● Directions for this task:
Within the material below, transcribe exactly the lines from the one holding "Given: Click the Full Address input field" through the one holding "Given: Click Published badge for EMC_CN to US", keeping both ends and skipping the rest.

● Information shown:
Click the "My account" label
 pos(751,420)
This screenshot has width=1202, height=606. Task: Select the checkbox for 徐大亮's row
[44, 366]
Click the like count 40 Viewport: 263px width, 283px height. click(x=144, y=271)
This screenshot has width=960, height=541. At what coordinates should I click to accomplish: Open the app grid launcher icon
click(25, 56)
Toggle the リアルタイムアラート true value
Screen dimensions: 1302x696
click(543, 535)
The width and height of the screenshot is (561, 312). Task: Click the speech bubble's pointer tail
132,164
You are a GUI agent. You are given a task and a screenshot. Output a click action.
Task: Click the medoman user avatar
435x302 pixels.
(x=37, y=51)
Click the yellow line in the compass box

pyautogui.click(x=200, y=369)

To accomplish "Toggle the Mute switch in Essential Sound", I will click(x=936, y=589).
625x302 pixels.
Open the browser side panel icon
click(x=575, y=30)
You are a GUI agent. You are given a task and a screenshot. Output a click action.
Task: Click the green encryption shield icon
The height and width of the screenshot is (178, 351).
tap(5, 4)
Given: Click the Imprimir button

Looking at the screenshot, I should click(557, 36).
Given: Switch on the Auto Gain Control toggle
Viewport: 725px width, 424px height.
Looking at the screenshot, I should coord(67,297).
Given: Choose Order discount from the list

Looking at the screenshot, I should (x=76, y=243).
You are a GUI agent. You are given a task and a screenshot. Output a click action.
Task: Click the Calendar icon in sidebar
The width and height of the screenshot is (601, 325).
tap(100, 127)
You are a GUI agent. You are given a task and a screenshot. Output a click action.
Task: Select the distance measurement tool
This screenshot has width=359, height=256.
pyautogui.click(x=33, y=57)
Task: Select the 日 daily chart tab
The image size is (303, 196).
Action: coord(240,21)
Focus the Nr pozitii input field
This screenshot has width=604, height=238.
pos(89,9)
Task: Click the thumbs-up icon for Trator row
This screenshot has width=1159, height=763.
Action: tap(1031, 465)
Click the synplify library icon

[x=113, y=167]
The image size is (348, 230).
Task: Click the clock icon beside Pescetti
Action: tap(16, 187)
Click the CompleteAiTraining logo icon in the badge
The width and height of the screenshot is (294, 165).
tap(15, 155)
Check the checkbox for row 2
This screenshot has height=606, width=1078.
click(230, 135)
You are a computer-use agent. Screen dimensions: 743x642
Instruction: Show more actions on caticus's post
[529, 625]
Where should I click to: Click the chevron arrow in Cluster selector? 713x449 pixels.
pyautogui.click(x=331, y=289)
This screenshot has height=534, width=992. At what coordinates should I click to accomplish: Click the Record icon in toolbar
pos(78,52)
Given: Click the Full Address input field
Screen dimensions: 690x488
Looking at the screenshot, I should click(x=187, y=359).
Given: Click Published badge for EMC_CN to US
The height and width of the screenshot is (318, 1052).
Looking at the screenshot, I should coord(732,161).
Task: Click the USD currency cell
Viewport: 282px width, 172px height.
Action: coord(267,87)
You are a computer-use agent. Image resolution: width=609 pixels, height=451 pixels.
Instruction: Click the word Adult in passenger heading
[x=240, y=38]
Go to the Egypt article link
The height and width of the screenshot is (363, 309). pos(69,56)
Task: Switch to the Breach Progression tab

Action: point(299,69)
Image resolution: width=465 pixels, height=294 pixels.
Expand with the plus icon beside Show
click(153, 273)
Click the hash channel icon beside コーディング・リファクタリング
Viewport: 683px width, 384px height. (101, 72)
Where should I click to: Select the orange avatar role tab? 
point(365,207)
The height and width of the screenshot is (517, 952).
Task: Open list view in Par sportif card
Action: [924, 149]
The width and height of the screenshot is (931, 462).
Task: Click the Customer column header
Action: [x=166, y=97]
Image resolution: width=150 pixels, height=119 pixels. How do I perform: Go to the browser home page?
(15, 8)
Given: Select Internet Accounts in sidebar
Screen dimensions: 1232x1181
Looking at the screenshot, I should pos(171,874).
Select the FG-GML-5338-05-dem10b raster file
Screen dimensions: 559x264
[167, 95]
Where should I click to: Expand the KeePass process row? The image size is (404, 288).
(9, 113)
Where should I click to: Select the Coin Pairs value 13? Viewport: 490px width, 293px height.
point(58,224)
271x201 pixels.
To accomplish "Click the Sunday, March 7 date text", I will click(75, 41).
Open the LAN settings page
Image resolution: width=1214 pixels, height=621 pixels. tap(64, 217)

● Response:
Given: Click the Full Address input field
Screen dimensions: 690x488
Looking at the screenshot, I should click(x=187, y=359).
Given: Click Published badge for EMC_CN to US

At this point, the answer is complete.